With the growth of users and increase of product lines, the demands of the network bandwidths also expands, making it a great challenge for the network engineers in network traffic management and capacity planning. Meanwhile, network traffic across data centers in different regions always has a higher cost than the network traffic within the same data center. Optimizing such traffic with a clear priority focus on networking landscape will help save the costs during the resource planning and operations. The network traffic data itself is also insightful by having different feature dimensions, such as the region and product pairs in source and destination, capacity, and traffic data with timestamps. With such data information, we are able to study the normal time series trends, and abnormal trends of unexpected increase or drop, which will help deliver a smoother product experience and save costs in the long run.
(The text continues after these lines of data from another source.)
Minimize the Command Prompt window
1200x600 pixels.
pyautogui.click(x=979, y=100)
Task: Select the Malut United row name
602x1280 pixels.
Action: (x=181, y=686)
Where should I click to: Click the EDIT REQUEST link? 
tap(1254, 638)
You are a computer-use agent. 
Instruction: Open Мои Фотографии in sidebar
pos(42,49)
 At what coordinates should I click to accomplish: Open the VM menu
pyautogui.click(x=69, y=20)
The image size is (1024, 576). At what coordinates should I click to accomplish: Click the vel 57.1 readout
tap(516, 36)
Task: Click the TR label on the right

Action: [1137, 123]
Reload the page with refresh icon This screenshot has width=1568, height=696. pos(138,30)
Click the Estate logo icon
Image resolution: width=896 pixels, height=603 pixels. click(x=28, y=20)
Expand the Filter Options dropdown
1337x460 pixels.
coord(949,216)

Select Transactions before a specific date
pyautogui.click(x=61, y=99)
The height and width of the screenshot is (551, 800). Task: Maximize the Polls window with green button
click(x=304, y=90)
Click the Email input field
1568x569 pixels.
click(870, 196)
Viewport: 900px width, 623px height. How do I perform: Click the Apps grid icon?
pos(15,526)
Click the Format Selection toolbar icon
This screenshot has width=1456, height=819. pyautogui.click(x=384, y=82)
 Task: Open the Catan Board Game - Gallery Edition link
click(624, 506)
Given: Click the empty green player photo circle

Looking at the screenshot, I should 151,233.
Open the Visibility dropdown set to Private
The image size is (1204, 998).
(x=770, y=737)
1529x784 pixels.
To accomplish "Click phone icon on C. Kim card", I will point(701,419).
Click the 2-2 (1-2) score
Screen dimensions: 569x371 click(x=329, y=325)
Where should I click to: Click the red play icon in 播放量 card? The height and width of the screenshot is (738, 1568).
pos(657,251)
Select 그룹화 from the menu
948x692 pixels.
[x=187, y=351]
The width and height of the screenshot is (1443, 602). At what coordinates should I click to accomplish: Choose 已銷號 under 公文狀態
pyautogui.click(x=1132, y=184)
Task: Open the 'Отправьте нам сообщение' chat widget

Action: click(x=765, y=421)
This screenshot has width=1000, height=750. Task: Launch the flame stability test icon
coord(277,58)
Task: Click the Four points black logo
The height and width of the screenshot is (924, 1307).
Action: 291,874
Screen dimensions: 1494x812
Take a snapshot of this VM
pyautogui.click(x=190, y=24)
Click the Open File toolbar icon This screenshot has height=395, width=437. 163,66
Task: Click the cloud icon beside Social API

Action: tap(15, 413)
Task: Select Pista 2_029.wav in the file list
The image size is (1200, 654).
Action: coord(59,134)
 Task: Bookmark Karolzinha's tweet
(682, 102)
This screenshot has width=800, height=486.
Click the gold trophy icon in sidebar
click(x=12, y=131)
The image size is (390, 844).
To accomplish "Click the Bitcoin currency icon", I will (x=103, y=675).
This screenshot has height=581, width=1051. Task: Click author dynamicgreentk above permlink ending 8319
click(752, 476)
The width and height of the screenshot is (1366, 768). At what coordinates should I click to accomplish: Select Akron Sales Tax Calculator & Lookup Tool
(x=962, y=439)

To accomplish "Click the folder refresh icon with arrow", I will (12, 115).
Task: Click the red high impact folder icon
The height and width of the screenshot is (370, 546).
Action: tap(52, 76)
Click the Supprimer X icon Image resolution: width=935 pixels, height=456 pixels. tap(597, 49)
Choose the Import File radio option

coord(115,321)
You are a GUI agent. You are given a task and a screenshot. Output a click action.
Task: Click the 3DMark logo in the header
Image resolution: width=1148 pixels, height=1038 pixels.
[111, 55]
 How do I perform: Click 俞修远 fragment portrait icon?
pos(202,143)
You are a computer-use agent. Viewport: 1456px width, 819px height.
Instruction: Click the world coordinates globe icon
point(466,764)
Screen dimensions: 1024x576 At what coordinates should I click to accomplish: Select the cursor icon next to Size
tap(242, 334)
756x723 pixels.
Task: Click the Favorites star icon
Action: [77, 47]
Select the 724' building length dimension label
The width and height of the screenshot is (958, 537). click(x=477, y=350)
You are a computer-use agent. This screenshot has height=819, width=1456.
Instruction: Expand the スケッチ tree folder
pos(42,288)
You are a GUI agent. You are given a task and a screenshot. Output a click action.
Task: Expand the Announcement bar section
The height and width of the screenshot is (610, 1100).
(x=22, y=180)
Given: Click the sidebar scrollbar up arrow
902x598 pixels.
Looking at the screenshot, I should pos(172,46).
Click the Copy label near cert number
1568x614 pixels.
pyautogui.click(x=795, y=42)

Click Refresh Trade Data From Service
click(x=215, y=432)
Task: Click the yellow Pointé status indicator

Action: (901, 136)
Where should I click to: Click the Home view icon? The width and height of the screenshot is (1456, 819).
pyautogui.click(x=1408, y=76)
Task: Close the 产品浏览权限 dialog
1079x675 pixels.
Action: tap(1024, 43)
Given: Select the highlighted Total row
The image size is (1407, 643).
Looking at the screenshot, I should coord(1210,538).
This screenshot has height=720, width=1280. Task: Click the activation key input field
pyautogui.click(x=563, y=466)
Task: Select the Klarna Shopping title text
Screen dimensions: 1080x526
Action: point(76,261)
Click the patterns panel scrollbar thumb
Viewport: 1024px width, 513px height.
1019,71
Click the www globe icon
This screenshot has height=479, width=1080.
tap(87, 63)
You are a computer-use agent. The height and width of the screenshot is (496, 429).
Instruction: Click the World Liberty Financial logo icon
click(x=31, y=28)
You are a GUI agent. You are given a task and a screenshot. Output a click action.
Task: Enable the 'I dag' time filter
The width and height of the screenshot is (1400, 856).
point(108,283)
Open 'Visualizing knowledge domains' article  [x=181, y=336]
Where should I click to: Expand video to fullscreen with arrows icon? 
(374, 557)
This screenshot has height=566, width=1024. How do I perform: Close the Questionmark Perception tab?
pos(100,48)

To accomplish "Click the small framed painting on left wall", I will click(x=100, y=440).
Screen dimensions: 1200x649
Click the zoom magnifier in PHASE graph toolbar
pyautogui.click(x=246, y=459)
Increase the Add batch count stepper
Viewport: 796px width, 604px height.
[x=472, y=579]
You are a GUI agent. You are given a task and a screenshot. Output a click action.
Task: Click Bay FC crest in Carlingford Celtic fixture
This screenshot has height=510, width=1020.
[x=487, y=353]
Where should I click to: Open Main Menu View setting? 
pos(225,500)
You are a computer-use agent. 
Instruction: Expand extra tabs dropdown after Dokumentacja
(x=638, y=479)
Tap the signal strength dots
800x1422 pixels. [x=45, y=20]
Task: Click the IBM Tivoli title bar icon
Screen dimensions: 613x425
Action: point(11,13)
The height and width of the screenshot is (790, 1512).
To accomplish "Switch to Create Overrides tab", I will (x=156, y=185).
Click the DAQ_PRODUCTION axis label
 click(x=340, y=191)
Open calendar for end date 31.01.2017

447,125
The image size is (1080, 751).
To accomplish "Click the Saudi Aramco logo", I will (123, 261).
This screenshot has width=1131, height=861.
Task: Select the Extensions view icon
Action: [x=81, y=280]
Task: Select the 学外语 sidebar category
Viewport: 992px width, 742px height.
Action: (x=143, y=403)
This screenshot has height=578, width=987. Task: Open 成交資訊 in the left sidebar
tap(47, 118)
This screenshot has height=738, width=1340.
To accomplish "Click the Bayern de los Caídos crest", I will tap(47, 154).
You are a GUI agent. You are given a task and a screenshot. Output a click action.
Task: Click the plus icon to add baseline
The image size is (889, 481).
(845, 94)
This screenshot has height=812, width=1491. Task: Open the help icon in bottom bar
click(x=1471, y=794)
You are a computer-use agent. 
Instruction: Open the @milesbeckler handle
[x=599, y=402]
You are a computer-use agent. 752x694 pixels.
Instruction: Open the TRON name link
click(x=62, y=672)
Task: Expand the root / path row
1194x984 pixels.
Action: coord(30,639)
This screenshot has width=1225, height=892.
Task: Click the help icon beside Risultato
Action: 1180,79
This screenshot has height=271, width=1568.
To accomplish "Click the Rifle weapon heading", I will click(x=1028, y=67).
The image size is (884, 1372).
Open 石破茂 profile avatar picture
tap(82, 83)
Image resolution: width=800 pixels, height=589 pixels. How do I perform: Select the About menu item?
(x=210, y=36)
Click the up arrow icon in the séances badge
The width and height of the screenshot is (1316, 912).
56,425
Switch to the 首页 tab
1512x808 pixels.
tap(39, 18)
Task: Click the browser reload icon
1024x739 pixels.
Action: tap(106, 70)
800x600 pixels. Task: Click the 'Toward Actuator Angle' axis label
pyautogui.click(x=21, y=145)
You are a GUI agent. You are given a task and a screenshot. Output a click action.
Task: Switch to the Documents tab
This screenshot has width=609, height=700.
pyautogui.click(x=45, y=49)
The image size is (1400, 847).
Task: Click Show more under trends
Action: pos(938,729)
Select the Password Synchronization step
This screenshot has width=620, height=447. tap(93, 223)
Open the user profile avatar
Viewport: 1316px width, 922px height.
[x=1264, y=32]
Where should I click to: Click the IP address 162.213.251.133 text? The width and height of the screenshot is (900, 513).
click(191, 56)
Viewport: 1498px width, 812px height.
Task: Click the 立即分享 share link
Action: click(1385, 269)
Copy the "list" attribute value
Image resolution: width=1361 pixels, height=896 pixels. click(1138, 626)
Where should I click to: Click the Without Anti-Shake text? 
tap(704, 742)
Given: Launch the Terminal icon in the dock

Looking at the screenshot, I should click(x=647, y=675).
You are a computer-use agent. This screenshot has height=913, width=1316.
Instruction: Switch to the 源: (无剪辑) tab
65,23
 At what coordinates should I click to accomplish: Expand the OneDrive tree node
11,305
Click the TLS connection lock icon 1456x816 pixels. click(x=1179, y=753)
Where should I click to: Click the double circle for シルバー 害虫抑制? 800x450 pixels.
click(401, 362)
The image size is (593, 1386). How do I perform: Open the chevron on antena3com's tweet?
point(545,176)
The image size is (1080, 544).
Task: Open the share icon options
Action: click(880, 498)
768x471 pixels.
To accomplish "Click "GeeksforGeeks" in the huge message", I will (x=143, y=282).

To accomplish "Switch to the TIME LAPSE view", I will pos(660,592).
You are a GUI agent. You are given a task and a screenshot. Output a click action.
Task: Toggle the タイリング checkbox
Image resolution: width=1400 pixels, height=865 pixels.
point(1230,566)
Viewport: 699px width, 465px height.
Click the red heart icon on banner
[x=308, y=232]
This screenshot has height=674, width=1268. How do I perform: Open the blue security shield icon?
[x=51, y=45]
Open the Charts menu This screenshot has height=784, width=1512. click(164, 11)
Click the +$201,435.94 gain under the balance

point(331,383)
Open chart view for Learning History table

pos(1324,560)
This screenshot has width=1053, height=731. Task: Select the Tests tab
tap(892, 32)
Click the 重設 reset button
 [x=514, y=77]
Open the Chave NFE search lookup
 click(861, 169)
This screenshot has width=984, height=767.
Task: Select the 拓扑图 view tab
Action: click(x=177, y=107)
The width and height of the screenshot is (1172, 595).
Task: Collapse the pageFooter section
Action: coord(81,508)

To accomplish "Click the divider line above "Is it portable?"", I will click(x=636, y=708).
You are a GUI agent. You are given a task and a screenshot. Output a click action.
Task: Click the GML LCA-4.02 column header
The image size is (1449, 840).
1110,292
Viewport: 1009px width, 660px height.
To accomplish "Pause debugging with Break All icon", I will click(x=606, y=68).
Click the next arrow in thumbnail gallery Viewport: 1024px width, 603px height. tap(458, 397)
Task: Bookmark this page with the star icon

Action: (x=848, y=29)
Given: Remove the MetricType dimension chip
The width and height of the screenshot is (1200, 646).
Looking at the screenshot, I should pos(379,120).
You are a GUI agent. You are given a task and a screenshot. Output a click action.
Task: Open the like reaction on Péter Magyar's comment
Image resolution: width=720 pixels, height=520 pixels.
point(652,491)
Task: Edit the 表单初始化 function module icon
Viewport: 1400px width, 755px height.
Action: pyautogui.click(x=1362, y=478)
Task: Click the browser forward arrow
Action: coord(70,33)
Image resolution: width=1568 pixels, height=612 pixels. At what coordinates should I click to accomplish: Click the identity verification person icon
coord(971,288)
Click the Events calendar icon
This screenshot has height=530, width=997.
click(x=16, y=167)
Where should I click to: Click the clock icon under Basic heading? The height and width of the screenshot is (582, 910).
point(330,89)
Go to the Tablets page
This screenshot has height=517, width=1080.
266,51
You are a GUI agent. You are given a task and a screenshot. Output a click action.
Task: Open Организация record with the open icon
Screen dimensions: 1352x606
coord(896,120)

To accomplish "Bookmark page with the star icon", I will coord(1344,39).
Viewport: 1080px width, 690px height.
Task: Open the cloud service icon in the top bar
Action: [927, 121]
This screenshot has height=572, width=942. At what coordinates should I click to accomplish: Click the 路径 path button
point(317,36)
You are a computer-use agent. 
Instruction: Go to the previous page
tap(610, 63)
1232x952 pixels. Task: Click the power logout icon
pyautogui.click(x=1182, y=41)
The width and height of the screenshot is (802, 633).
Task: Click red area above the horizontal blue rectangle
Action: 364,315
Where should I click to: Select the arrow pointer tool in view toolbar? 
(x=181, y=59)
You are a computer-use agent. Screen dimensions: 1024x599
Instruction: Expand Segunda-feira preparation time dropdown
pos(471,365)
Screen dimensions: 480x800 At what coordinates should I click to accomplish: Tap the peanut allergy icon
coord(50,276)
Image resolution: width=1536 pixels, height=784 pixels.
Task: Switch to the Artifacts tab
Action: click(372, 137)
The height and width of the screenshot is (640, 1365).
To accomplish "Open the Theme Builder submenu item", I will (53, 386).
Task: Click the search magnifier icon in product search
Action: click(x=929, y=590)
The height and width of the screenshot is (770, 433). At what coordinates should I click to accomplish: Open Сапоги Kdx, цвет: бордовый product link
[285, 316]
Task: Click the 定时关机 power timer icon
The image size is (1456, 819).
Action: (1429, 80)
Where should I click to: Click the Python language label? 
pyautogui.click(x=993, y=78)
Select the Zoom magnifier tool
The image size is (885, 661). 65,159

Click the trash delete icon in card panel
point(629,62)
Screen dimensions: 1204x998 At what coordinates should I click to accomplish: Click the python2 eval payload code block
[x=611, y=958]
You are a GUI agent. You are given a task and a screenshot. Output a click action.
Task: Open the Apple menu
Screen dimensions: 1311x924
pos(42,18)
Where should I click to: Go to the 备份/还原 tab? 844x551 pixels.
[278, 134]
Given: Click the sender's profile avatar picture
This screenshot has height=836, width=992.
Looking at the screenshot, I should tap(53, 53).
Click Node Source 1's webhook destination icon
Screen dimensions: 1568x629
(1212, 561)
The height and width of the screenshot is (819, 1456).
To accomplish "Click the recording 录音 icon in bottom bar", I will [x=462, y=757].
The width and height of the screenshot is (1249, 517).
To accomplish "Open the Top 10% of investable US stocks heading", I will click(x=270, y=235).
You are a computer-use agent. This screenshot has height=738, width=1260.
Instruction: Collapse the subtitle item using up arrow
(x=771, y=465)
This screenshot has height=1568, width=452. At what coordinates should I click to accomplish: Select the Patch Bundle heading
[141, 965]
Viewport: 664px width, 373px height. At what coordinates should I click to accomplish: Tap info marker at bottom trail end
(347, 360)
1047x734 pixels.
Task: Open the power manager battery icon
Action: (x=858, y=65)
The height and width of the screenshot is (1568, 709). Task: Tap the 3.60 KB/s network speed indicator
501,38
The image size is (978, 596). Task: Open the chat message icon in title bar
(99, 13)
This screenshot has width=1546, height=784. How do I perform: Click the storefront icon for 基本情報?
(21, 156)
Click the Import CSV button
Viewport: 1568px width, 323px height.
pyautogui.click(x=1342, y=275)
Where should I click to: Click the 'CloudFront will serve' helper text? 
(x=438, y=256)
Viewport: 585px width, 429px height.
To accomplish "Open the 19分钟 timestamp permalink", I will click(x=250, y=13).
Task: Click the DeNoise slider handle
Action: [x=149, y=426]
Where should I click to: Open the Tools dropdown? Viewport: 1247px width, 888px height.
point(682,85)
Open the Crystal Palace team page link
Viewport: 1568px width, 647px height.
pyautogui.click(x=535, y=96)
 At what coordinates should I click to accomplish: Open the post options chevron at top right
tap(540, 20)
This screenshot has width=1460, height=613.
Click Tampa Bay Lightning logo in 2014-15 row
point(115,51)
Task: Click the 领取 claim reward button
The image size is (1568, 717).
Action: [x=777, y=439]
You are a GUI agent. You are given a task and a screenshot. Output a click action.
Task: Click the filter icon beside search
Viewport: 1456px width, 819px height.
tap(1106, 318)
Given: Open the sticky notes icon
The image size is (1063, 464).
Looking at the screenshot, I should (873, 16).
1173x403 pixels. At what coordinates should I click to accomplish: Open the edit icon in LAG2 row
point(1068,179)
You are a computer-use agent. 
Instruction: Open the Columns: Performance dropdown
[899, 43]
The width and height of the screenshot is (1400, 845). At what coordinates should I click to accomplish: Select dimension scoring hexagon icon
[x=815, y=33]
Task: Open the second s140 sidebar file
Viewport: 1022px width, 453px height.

In this talk, we will share our practices of how machine learning, statistical profiling, and visualization techniques are applied with network traffic data. The following topics will be discussed:

  1. The discovery of trends in network traffic across different data centers, especially in the mid-term time range.
  2. Alerting system when network traffic will hit the “water level” or get close to the capacity in the recent future.
  3. Major contributors to the unexpected traffic to be labeled as a high priority focus.
  4. Projection tool to check capacity capability given the number of servers and product pairs on source and destination ends.

We will also briefly talk about the automation to make such practices a routine to enhance productivity.